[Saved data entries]
____
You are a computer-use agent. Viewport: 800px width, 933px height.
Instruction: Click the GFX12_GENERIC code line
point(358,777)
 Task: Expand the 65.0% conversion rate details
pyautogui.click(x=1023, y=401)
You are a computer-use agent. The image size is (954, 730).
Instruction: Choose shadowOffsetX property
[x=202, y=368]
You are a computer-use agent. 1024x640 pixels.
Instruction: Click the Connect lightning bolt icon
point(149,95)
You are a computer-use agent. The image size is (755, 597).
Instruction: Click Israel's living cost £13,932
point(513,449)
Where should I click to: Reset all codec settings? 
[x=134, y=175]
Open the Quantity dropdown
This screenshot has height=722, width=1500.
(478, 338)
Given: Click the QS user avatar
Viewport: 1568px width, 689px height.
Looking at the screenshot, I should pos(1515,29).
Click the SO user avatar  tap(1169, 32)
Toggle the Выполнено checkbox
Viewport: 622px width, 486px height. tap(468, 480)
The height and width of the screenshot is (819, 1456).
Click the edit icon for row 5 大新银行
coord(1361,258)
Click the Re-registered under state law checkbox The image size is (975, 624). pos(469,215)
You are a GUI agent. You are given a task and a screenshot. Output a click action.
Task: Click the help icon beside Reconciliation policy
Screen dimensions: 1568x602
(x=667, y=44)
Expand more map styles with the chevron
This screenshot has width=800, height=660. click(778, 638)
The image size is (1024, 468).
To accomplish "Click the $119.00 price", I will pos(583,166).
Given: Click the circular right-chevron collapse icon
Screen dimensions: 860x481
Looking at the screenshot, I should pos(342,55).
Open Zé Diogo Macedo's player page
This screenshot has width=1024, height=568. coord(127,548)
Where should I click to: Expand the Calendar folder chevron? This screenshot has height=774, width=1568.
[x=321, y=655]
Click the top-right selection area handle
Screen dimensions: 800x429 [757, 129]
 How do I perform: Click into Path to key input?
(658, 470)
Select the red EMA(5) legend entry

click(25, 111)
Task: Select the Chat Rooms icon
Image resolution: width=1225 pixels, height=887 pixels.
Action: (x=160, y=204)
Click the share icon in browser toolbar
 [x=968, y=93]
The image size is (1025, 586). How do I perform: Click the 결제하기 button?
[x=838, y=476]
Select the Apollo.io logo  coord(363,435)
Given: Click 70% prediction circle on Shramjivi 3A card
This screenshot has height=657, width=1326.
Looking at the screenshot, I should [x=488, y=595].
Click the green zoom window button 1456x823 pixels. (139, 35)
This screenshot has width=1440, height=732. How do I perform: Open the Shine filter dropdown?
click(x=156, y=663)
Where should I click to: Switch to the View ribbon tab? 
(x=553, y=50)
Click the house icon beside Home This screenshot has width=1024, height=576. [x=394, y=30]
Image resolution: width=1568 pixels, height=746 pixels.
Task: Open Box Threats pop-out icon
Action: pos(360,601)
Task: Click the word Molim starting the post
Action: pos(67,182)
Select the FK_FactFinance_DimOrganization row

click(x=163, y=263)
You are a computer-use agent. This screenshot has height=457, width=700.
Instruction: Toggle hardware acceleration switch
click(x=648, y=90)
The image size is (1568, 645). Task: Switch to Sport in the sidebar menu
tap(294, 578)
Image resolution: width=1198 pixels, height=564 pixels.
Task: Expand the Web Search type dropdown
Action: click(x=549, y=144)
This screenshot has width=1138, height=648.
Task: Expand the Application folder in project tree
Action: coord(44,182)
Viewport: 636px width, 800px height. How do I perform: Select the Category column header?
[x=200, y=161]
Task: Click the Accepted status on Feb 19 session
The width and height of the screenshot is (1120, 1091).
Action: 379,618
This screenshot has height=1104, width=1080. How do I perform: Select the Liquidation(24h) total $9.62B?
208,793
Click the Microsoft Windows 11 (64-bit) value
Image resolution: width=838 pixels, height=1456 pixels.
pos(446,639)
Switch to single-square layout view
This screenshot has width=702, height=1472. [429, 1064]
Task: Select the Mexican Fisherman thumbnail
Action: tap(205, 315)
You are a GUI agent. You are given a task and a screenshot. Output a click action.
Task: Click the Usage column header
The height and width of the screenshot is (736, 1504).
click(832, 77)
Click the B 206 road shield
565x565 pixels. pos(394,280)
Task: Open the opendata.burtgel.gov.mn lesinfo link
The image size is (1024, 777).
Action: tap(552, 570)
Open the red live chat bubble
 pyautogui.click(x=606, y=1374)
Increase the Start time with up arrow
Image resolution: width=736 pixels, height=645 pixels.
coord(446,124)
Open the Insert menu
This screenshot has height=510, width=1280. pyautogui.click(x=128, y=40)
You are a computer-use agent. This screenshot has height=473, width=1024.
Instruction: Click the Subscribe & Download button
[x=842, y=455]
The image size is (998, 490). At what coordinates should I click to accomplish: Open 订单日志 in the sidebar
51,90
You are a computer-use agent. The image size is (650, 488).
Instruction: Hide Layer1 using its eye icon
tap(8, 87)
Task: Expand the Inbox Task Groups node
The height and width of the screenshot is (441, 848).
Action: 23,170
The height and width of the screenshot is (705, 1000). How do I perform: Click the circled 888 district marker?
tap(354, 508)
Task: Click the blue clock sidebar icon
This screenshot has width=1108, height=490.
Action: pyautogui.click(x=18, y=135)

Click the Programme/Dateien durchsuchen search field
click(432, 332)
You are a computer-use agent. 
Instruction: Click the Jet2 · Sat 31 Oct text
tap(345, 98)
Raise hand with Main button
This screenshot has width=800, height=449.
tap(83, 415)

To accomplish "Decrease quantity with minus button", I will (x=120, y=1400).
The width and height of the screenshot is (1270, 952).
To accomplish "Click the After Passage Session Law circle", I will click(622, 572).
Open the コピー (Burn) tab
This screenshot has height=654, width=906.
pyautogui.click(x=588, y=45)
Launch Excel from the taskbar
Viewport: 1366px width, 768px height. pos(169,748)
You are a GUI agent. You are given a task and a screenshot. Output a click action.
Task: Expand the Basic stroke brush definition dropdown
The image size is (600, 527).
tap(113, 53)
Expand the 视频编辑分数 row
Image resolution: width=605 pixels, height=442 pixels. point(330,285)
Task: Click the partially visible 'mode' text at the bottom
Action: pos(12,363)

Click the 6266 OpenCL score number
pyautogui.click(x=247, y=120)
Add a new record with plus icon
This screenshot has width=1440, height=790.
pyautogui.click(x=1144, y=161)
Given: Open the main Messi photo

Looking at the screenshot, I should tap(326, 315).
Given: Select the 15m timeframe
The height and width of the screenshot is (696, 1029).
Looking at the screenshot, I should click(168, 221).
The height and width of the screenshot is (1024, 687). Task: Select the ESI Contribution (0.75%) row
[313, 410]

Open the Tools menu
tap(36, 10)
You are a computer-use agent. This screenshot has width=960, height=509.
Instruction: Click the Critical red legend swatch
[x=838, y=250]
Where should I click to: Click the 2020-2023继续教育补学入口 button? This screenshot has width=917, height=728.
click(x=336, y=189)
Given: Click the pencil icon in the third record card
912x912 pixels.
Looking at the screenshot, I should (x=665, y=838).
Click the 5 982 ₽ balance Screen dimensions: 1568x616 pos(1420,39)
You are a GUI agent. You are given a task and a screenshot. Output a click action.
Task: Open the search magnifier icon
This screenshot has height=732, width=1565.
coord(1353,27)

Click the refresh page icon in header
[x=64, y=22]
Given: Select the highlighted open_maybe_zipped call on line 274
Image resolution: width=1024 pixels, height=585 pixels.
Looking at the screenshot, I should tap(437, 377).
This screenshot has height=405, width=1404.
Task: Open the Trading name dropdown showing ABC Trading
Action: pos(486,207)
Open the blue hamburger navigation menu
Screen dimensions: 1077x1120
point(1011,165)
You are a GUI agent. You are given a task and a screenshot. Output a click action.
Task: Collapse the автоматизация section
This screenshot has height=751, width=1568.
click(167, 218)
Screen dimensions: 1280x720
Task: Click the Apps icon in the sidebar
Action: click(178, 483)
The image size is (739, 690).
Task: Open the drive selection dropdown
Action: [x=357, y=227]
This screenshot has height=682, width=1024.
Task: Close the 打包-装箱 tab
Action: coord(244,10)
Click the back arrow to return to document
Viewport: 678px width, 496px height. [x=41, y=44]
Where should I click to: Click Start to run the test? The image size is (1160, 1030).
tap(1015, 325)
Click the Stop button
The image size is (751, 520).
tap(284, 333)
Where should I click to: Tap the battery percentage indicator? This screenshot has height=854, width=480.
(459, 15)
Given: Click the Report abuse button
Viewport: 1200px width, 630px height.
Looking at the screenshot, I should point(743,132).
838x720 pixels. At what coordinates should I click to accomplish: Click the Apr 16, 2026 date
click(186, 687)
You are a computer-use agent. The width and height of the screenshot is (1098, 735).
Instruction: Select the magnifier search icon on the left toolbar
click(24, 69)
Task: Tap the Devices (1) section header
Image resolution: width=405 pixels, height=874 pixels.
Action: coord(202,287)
____
What is needed is each line from the records with the word "avatar" in it.

**Completed exercise:**
Given: Click the QS user avatar
Click the SO user avatar  tap(1169, 32)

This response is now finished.